Steven Silver is a South African–Canadian media entrepreneur, producer, and film director known for shaping documentary storytelling that blends on-the-ground urgency with international production reach. He co-founded and served as CEO of Kew Media Group, a publicly listed content company built to produce and distribute multi-genre programming worldwide. Across decades in factual television and feature documentary, he has consistently moved between creative authorship and executive leadership, treating production as both craft and infrastructure.
Early Life and Education
Silver was born and raised in South Africa, where his early political engagement formed a lasting sense of stakes and responsibility in media. During the 1990s, he participated as an anti-apartheid activist, aligning his emerging interests with the idea that storytelling could engage power and lived realities. He earned an LL.B from the University of the Witwatersrand in Johannesburg, a legal education that supported a structured, evidence-minded approach to professional decisions.
Career
Silver began his career in South Africa and later advanced in Canada, working initially through writing and documentary production. His early feature-length work, the 1997 CBC documentary Gerrie & Louise, was developed as a collaborative undertaking and went on to earn an International Emmy. That success set a foundation for a career that repeatedly connects narrative nonfiction to global audiences. His documentary direction expanded across major factual outlets, including PBS, History, and Discovery Channel.
He then moved into a body of work defined by internationally recognized themes and formats, balancing journalistic rigor with cinematic clarity. Among his credited projects, Diameter of the Bomb and The Last Just Man stood out for both critical reception and awards, reinforcing his ability to lead productions that resonate beyond local contexts.

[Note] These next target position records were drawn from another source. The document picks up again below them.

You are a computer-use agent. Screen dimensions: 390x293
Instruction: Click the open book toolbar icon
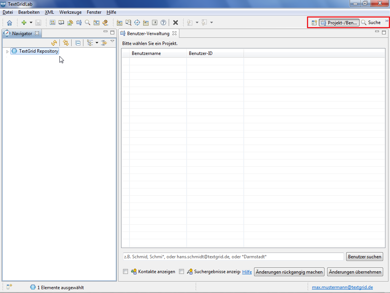(x=61, y=23)
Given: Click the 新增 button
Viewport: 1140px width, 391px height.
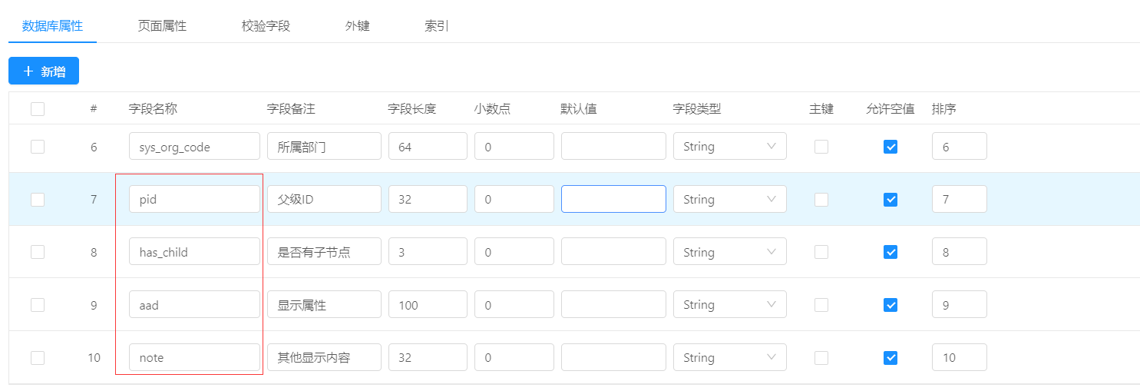Looking at the screenshot, I should (44, 71).
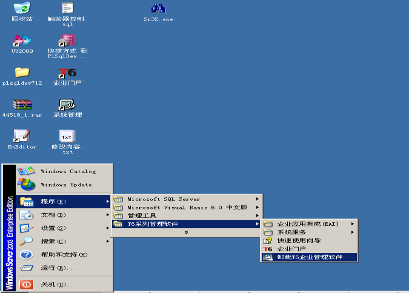
Task: Select 卸载T6企业管理软件 menu entry
Action: pyautogui.click(x=309, y=257)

Collaborations with established production partners helped translate complex subjects into accessible, tightly constructed documentaries. Through these projects, he developed a reputation for pairing subject-matter seriousness with production fluency.
Silver’s work also reflected a pattern of building teams and institutions rather than remaining only a director or writer. With Barna-Alper Productions, he contributed to multiple projects, including Box Car Rebellion, Doctor’s Strike, The Last Just Man, The Anglo Boer War, and The Dark Years. This period connected him to long-running factual pipelines and to the discipline of delivering consistent multi-part or multi-format programming. It also positioned him to bridge creative development with executive oversight.
In parallel, he deepened his role inside Canada’s media business ecosystem through senior leadership positions and strategic partnerships. With Neil Tabatznik, Silver became partner and co-founder of Toronto-based Blue Ice Group Capital. In 2005, he bought into Barna-Alper Productions, serving as president from 2005 to 2009, after which the company was sold to Entertainment One. After that sale, he spent a year heading eOne’s factual entertainment division, continuing a focus on nonfiction storytelling at scale.
His leadership expanded beyond production into financing and development structures designed to sustain independent work. In 2010, the Blue Ice Group partnered with Echo Lake Entertainment to form the Blue Lake Media Fund, which provided financing for mid- to large-budget independent films and television series. The same period reflected a longer-term orientation toward building durable funding mechanisms rather than relying solely on individual project budgets. His approach treated content development as a continuous cycle of risk, support, and distribution planning.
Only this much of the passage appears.